**REQUIRED ACTION**
Exactly repeat the full listing that follows.
=== Section Start ===
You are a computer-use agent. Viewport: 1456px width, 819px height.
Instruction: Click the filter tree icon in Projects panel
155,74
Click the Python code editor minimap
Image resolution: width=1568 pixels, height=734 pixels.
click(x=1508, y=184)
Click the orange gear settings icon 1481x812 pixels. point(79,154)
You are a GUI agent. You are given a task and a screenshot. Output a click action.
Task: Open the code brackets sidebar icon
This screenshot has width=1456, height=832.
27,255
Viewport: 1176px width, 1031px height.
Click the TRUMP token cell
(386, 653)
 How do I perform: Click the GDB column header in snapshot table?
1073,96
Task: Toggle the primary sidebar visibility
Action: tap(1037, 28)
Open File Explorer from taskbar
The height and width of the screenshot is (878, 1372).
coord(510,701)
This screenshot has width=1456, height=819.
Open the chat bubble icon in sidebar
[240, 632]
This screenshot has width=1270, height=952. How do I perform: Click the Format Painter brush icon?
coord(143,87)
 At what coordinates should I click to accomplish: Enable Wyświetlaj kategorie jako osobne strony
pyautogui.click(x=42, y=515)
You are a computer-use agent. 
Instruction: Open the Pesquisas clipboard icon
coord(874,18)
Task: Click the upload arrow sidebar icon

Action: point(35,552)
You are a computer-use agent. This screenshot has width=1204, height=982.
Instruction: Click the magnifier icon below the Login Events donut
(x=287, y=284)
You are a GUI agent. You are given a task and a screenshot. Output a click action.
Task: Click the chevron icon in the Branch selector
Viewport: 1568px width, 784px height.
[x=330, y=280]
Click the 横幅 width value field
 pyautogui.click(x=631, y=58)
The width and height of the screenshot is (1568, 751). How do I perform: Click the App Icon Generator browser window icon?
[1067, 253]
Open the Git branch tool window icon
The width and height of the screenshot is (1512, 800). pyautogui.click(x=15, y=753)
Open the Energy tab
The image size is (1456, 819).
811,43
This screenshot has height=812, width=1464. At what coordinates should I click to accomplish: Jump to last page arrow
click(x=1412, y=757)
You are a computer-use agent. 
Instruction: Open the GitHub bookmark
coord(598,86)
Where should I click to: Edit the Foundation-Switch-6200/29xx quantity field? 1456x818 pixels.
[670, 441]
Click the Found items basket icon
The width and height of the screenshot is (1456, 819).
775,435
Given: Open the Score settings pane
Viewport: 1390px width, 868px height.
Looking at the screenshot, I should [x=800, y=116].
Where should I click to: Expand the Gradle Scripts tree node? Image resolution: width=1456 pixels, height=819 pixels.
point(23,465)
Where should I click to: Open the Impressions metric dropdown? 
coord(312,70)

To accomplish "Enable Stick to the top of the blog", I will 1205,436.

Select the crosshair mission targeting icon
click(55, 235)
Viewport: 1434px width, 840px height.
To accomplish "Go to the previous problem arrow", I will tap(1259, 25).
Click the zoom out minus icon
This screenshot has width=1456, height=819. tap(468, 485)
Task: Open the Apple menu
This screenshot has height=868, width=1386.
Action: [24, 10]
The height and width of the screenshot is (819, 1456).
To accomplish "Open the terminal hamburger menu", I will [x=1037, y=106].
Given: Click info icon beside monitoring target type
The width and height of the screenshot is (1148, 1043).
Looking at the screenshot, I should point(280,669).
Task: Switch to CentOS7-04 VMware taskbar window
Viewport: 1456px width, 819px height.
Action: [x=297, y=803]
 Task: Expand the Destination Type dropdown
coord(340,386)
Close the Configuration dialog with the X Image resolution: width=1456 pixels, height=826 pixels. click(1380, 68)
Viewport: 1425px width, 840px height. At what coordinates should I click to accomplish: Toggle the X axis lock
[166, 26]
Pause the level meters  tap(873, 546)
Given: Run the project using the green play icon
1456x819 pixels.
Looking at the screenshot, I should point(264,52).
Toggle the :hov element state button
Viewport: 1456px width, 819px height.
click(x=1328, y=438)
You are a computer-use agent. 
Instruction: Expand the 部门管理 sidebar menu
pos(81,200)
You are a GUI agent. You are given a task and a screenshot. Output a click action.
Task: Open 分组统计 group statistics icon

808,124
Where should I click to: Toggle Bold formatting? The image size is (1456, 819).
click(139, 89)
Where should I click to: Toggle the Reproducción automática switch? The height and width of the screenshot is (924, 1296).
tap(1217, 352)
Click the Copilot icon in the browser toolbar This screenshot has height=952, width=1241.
=== Section End ===
**OUTPUT FOR THIS EXERCISE**
You are a computer-use agent. Viewport: 1456px width, 819px height.
Instruction: Click the filter tree icon in Projects panel
155,74
Click the Python code editor minimap
Image resolution: width=1568 pixels, height=734 pixels.
click(x=1508, y=184)
Click the orange gear settings icon 1481x812 pixels. point(79,154)
You are a GUI agent. You are given a task and a screenshot. Output a click action.
Task: Open the code brackets sidebar icon
This screenshot has width=1456, height=832.
27,255
Viewport: 1176px width, 1031px height.
Click the TRUMP token cell
(386, 653)
 How do I perform: Click the GDB column header in snapshot table?
1073,96
Task: Toggle the primary sidebar visibility
Action: tap(1037, 28)
Open File Explorer from taskbar
The height and width of the screenshot is (878, 1372).
coord(510,701)
This screenshot has width=1456, height=819.
Open the chat bubble icon in sidebar
[240, 632]
This screenshot has width=1270, height=952. How do I perform: Click the Format Painter brush icon?
coord(143,87)
 At what coordinates should I click to accomplish: Enable Wyświetlaj kategorie jako osobne strony
pyautogui.click(x=42, y=515)
You are a computer-use agent. 
Instruction: Open the Pesquisas clipboard icon
coord(874,18)
Task: Click the upload arrow sidebar icon

Action: point(35,552)
You are a computer-use agent. This screenshot has width=1204, height=982.
Instruction: Click the magnifier icon below the Login Events donut
(x=287, y=284)
You are a GUI agent. You are given a task and a screenshot. Output a click action.
Task: Click the chevron icon in the Branch selector
Viewport: 1568px width, 784px height.
[x=330, y=280]
Click the 横幅 width value field
 pyautogui.click(x=631, y=58)
The width and height of the screenshot is (1568, 751). How do I perform: Click the App Icon Generator browser window icon?
[1067, 253]
Open the Git branch tool window icon
The width and height of the screenshot is (1512, 800). pyautogui.click(x=15, y=753)
Open the Energy tab
The image size is (1456, 819).
811,43
This screenshot has height=812, width=1464. At what coordinates should I click to accomplish: Jump to last page arrow
click(x=1412, y=757)
You are a computer-use agent. 
Instruction: Open the GitHub bookmark
coord(598,86)
Where should I click to: Edit the Foundation-Switch-6200/29xx quantity field? 1456x818 pixels.
[670, 441]
Click the Found items basket icon
The width and height of the screenshot is (1456, 819).
775,435
Given: Open the Score settings pane
Viewport: 1390px width, 868px height.
Looking at the screenshot, I should [x=800, y=116].
Where should I click to: Expand the Gradle Scripts tree node? Image resolution: width=1456 pixels, height=819 pixels.
point(23,465)
Where should I click to: Open the Impressions metric dropdown? 
coord(312,70)

To accomplish "Enable Stick to the top of the blog", I will 1205,436.

Select the crosshair mission targeting icon
click(55, 235)
Viewport: 1434px width, 840px height.
To accomplish "Go to the previous problem arrow", I will tap(1259, 25).
Click the zoom out minus icon
This screenshot has width=1456, height=819. tap(468, 485)
Task: Open the Apple menu
This screenshot has height=868, width=1386.
Action: [24, 10]
The height and width of the screenshot is (819, 1456).
To accomplish "Open the terminal hamburger menu", I will [x=1037, y=106].
Given: Click info icon beside monitoring target type
The width and height of the screenshot is (1148, 1043).
Looking at the screenshot, I should point(280,669).
Task: Switch to CentOS7-04 VMware taskbar window
Viewport: 1456px width, 819px height.
Action: [x=297, y=803]
 Task: Expand the Destination Type dropdown
coord(340,386)
Close the Configuration dialog with the X Image resolution: width=1456 pixels, height=826 pixels. click(1380, 68)
Viewport: 1425px width, 840px height. At what coordinates should I click to accomplish: Toggle the X axis lock
[166, 26]
Pause the level meters  tap(873, 546)
Given: Run the project using the green play icon
1456x819 pixels.
Looking at the screenshot, I should point(264,52).
Toggle the :hov element state button
Viewport: 1456px width, 819px height.
click(x=1328, y=438)
You are a computer-use agent. 
Instruction: Expand the 部门管理 sidebar menu
pos(81,200)
You are a GUI agent. You are given a task and a screenshot. Output a click action.
Task: Open 分组统计 group statistics icon

808,124
Where should I click to: Toggle Bold formatting? The image size is (1456, 819).
click(139, 89)
Where should I click to: Toggle the Reproducción automática switch? The height and width of the screenshot is (924, 1296).
tap(1217, 352)
Click the Copilot icon in the browser toolbar This screenshot has height=952, width=1241.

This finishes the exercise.